Question

The given equation involves a power of the variable. Find all real solutions of the equation.$$2 x^{5 / 3}+64=0$$

Answer

**step1** Understanding the equation

The given equation is $$2 x^{5 / 3}+64=0$$. Our goal is to find the value of 'x' that satisfies this equation. This means we need to isolate 'x' on one side of the equation.

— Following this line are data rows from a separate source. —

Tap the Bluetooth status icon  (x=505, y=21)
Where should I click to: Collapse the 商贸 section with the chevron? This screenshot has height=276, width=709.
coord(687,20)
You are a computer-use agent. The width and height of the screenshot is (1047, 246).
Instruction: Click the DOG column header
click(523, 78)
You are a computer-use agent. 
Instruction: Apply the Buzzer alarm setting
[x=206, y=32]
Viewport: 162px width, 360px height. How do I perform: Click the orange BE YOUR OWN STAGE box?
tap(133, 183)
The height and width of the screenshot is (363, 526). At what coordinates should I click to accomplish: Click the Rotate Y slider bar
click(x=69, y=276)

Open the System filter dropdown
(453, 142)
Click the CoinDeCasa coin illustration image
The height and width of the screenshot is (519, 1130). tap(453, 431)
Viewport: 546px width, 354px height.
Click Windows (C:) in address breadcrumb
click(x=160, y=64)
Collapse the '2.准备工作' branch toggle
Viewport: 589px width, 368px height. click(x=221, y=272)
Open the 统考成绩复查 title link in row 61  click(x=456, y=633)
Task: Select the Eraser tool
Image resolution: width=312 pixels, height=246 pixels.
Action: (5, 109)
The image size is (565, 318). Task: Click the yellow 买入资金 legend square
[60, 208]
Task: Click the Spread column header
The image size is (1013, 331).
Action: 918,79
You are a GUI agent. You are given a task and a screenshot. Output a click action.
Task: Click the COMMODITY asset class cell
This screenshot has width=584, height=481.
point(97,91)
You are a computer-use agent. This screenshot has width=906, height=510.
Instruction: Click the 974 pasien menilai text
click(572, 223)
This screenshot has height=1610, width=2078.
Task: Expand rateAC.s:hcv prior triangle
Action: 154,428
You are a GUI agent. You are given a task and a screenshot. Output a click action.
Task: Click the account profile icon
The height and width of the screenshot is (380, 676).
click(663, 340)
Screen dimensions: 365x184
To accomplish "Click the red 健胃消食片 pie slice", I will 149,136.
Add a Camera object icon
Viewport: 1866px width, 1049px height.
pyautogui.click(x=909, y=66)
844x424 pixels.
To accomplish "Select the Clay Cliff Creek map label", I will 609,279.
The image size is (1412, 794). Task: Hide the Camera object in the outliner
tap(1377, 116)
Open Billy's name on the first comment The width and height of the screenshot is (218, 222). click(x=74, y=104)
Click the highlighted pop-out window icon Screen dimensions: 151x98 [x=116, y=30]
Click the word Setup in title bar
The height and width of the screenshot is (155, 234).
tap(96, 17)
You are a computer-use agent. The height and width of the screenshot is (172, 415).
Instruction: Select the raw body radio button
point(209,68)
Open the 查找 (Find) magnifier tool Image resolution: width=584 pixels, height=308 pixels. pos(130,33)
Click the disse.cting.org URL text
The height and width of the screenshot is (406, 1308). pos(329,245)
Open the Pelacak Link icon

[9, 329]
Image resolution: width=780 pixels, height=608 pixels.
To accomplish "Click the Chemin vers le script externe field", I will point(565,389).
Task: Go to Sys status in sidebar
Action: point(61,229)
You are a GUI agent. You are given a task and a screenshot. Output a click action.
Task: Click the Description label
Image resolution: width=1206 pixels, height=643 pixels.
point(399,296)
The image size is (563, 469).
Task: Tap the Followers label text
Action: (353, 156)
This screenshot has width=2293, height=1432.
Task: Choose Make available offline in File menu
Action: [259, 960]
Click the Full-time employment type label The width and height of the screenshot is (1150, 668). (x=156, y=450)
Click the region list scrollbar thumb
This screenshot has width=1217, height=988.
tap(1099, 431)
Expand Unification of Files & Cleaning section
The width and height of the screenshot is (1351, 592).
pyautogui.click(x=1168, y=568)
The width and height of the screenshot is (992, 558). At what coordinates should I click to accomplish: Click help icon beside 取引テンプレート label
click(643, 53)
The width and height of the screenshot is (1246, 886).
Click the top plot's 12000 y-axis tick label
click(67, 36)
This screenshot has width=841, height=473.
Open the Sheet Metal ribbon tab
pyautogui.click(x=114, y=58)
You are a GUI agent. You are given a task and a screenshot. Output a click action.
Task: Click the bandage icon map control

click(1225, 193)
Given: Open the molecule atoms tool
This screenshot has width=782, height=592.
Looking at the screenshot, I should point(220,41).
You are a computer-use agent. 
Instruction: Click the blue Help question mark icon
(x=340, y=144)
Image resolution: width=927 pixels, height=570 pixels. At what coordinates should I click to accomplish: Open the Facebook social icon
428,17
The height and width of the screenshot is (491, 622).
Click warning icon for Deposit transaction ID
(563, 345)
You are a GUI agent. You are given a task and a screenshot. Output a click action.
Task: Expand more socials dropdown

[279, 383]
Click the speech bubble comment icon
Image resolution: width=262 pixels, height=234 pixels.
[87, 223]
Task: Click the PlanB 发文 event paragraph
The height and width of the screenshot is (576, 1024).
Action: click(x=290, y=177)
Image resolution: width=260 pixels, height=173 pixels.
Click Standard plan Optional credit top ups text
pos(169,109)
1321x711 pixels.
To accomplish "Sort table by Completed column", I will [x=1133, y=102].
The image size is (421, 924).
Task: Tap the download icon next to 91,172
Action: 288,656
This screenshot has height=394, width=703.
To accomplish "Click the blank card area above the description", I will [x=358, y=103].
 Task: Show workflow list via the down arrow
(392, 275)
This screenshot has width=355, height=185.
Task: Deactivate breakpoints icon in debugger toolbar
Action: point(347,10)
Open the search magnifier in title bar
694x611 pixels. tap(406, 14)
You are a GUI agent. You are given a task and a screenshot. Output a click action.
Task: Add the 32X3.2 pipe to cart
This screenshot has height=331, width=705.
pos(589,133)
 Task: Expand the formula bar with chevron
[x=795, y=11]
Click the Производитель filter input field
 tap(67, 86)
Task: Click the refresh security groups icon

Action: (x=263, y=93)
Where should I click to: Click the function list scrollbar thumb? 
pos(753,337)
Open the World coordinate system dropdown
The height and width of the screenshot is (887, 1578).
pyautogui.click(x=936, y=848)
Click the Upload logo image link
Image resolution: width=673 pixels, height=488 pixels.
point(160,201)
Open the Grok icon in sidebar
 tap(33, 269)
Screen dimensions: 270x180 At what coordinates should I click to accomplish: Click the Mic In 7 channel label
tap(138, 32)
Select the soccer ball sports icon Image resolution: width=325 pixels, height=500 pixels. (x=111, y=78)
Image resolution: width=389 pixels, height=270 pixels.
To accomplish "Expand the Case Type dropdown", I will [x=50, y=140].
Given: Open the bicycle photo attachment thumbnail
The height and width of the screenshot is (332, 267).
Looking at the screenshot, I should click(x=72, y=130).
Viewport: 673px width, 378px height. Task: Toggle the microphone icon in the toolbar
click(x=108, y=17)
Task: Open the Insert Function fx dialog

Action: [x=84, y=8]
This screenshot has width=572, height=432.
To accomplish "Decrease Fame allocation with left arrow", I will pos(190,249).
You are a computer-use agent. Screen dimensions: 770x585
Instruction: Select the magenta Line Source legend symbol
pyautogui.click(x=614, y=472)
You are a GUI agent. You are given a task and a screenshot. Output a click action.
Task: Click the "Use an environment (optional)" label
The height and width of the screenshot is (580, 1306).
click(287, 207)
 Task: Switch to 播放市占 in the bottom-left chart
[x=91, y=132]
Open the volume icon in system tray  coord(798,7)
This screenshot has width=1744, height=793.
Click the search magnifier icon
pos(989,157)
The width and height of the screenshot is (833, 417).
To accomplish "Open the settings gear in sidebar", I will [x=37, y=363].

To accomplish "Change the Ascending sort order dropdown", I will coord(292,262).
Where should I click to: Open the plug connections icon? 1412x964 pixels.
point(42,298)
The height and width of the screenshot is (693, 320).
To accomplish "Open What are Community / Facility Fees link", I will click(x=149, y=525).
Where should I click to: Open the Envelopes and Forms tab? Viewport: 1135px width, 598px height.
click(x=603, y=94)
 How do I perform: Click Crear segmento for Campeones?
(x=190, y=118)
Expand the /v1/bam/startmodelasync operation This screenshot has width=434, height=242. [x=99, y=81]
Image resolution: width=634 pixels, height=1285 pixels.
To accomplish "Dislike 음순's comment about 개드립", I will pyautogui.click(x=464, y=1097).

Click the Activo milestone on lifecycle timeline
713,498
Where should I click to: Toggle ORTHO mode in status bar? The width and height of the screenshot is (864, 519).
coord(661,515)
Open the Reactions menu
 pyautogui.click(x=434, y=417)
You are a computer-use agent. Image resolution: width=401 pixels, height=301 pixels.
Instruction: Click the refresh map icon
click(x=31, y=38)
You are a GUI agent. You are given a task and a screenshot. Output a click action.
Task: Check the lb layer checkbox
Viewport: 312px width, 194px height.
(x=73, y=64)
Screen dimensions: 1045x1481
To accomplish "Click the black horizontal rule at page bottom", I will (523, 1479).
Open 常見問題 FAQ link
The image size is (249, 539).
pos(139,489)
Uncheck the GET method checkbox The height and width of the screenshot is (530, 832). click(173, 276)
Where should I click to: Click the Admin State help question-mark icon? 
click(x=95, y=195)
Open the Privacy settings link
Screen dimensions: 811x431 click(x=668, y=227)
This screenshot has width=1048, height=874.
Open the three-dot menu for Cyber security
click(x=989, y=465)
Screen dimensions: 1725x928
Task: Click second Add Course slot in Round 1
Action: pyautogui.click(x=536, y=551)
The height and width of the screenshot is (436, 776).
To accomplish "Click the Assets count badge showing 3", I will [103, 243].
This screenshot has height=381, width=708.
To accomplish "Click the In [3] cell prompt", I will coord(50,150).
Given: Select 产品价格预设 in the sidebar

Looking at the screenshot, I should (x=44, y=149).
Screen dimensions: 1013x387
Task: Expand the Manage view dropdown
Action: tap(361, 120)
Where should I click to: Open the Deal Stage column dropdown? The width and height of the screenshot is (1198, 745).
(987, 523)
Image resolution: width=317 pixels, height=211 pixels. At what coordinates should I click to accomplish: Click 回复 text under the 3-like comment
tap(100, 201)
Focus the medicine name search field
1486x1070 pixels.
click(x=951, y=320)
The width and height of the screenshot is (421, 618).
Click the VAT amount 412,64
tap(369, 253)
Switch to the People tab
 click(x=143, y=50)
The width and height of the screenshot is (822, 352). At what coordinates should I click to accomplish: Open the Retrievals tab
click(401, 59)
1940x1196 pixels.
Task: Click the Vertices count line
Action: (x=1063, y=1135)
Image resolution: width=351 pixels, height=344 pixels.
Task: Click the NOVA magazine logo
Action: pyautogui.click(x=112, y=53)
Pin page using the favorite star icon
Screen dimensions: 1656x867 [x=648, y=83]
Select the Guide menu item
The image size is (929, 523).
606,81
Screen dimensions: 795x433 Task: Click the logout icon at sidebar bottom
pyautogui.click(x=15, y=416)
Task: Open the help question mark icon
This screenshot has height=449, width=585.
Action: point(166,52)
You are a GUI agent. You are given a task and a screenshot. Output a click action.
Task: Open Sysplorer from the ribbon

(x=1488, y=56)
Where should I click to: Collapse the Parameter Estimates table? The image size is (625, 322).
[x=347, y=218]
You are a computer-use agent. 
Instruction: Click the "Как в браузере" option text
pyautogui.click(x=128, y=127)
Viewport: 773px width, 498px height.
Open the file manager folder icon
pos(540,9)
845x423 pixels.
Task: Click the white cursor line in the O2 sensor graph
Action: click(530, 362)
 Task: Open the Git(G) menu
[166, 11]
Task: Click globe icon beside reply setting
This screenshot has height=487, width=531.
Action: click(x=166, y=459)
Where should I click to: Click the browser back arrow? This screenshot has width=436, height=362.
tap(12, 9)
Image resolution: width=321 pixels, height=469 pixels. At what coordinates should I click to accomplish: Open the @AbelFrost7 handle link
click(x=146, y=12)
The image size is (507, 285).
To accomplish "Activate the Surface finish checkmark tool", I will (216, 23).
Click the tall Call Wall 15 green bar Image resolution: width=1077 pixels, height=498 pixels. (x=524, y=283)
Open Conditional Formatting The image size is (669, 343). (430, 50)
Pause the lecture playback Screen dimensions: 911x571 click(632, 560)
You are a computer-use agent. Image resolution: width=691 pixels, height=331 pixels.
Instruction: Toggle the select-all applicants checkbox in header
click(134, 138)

**step2** Isolating the term containing 'x'

To begin, we want to gather all terms involving 'x' on one side of the equation and constant terms on the other. Currently, we have '+64' added to the term $$2x^{5/3}$$. To move '+64' to the right side of the equation, we perform the inverse operation, which is subtracting 64 from both sides of the equation:
$$2 x^{5 / 3}+64-64=0-64$$
This simplifies to:
$$2 x^{5 / 3}=-64$$

**step3** Isolating 'x' raised to a power

Next, we need to isolate the term $$x^{5/3}$$. It is currently being multiplied by 2. To undo this multiplication, we divide both sides of the equation by 2:
$$\frac{2 x^{5 / 3}}{2}=\frac{-64}{2}$$
This simplifies to:
$$x^{5 / 3}=-32$$

**step4** Understanding the fractional exponent

The expression $$x^{5/3}$$ can be understood in two parts: the denominator (3) indicates a cube root, and the numerator (5) indicates a power. So, $$x^{5/3}$$ means taking the cube root of 'x' first, and then raising that result to the power of 5. We can write this as $$(\sqrt[3]{x})^5$$. So, our equation is now:
$$(\sqrt[3]{x})^5 = -32$$

**step5** Finding the value of the cube root

We need to determine what number, when raised to the power of 5, results in -32. Let's test some small integers:
$$1^5 = 1$$
$$(-1)^5 = -1$$
$$2^5 = 2 \times 2 \times 2 \times 2 \times 2 = 32$$
$$(-2)^5 = (-2) \times (-2) \times (-2) \times (-2) \times (-2)$$
$$(-2)^5 = 4 \times (-2) \times (-2) \times (-2)$$
$$(-2)^5 = -8 \times (-2) \times (-2)$$
$$(-2)^5 = 16 \times (-2)$$
$$(-2)^5 = -32$$
So, the number that, when raised to the power of 5, gives -32 is -2.
This means we have:
$$\sqrt[3]{x} = -2$$

**step6** Solving for 'x'

Finally, we have $$\sqrt[3]{x} = -2$$. To find 'x', we need to undo the cube root operation. The opposite of taking the cube root is cubing (raising to the power of 3). We apply this operation to both sides of the equation:
$$(\sqrt[3]{x})^3 = (-2)^3$$
$$x = (-2) \times (-2) \times (-2)$$
$$x = 4 \times (-2)$$
$$x = -8$$
Thus, the real solution to the equation is $$x = -8$$.